Material provided:
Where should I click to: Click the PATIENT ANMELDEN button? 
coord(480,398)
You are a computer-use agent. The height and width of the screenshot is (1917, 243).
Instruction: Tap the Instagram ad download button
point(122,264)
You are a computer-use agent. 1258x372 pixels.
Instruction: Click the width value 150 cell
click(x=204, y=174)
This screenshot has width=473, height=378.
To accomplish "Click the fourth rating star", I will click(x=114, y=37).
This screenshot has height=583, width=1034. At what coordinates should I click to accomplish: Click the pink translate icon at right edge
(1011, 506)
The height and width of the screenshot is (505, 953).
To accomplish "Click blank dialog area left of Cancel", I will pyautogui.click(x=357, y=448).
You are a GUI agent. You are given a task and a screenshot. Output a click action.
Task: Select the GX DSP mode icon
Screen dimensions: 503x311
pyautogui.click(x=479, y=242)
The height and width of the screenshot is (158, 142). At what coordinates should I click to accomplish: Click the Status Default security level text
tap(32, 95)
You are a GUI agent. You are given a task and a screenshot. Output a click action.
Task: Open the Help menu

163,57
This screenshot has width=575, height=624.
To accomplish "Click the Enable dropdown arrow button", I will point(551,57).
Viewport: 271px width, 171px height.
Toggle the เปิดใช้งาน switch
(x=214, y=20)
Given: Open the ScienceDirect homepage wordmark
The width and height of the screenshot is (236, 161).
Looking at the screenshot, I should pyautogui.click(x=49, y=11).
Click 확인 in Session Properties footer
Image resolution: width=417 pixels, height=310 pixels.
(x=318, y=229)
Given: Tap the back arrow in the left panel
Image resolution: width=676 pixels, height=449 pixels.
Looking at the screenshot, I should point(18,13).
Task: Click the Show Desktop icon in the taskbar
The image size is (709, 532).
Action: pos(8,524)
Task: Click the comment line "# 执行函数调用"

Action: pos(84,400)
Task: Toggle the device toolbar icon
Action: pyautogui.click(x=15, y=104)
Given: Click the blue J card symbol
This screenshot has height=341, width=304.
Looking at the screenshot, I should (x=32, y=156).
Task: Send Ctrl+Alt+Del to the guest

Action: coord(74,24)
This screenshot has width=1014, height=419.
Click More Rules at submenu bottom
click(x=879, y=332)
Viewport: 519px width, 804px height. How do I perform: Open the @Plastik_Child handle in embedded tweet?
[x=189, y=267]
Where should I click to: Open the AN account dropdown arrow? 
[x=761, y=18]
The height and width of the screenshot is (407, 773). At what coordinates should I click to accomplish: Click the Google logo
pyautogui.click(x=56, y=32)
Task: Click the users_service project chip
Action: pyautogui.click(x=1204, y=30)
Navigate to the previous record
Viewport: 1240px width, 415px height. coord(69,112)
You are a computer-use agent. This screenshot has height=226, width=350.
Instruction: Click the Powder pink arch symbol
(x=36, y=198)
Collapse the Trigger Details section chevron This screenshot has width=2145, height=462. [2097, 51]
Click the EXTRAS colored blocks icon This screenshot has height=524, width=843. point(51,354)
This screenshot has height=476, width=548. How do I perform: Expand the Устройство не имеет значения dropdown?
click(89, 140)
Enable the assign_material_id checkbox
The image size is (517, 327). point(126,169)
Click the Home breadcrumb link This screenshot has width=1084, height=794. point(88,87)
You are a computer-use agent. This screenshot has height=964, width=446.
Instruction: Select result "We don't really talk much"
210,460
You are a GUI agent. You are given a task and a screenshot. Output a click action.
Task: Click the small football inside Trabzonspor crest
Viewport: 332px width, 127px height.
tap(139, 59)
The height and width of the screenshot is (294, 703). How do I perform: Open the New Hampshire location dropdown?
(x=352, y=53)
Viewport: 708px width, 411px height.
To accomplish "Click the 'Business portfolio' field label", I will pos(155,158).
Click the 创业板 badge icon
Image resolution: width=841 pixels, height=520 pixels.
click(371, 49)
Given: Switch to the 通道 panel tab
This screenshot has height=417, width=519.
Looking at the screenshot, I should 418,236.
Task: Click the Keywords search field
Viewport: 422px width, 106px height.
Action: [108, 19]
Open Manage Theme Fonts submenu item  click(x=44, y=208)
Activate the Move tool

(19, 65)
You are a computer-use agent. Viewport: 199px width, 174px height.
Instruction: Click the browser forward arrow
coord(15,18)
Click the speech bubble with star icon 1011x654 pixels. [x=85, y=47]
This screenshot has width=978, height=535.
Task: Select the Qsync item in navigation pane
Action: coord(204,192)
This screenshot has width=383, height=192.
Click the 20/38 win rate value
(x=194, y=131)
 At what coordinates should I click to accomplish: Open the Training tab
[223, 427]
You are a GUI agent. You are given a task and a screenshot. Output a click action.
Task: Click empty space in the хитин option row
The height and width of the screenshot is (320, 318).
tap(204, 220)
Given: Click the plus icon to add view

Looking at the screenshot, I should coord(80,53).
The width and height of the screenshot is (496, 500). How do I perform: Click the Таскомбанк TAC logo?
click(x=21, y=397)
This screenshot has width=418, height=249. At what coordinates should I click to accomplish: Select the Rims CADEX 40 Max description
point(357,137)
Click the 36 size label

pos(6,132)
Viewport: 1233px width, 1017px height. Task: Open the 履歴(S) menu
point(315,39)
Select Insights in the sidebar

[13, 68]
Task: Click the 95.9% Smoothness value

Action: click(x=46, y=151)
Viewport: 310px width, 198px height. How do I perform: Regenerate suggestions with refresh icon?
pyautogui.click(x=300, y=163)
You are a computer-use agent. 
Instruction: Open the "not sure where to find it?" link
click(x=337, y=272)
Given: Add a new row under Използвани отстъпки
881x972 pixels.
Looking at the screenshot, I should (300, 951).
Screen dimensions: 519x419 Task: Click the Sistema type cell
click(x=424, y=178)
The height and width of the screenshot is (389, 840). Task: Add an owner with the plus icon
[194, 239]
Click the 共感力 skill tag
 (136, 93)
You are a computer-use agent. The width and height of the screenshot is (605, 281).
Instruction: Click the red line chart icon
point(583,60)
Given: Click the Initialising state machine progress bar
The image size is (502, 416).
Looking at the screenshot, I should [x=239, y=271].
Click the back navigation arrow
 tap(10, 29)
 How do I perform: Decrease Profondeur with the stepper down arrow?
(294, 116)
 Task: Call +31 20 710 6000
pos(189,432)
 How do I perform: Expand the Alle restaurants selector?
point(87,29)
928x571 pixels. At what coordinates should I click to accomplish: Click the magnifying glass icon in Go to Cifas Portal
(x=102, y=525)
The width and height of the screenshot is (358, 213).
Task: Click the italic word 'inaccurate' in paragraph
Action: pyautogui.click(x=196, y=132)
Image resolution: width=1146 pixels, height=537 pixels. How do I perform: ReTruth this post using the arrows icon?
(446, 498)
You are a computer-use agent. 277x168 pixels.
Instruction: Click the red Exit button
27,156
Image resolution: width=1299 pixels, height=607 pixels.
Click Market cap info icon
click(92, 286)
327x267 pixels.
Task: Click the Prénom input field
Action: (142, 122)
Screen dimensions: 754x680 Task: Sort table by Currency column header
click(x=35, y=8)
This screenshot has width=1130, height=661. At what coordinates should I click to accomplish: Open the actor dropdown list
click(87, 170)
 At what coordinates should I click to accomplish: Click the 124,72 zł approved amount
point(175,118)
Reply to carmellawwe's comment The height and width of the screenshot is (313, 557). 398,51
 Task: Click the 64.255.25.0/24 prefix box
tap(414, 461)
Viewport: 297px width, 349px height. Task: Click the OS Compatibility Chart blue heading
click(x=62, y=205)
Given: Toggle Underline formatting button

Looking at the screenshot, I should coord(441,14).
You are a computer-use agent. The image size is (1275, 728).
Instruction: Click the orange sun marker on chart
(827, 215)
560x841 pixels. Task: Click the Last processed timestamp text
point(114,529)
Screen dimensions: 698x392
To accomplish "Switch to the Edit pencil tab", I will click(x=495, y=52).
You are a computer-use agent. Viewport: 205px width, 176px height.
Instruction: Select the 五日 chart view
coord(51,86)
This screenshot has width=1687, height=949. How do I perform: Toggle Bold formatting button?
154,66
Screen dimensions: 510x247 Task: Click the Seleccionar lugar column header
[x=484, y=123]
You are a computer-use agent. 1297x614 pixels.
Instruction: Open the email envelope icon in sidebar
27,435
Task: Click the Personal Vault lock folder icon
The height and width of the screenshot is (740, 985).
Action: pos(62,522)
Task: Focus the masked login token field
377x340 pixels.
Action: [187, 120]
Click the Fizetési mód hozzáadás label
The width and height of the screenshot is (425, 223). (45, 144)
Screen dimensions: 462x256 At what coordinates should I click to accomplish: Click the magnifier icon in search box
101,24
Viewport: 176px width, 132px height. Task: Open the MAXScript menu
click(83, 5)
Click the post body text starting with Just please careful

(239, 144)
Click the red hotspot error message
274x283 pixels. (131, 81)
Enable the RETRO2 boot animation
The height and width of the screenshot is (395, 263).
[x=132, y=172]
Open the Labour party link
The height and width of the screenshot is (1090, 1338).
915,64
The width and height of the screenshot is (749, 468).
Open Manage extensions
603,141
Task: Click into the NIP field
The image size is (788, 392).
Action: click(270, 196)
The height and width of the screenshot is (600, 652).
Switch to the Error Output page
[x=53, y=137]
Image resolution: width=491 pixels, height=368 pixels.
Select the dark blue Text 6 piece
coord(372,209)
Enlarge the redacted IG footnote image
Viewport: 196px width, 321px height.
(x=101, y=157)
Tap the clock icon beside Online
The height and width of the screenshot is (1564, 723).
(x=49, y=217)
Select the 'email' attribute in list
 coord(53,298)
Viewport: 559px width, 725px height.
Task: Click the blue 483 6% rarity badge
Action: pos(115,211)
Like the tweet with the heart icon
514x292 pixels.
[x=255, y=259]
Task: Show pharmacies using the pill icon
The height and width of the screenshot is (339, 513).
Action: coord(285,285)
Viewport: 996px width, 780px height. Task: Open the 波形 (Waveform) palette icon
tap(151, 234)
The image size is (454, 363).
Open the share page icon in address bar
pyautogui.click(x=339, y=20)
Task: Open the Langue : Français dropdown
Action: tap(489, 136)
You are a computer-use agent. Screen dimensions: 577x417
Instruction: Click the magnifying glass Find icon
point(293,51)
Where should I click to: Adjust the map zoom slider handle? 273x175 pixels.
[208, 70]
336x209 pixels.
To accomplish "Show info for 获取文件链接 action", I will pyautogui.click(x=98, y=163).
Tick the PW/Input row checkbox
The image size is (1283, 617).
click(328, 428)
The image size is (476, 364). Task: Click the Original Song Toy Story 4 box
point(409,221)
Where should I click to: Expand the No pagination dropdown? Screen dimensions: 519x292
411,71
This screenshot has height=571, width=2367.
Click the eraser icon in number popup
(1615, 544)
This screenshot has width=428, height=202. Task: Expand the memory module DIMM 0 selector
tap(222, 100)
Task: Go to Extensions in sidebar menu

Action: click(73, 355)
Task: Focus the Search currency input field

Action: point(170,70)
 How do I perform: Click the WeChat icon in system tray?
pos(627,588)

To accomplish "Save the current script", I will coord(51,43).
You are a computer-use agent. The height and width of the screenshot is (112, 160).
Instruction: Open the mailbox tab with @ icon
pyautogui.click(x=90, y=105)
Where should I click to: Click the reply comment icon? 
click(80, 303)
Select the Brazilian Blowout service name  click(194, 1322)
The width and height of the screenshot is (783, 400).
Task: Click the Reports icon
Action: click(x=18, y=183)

What you need to do: Copy every line of the material above in which the word "panel" appears.

Exercise solution:
Given: Tap the back arrow in the left panel
Given: Switch to the 通道 panel tab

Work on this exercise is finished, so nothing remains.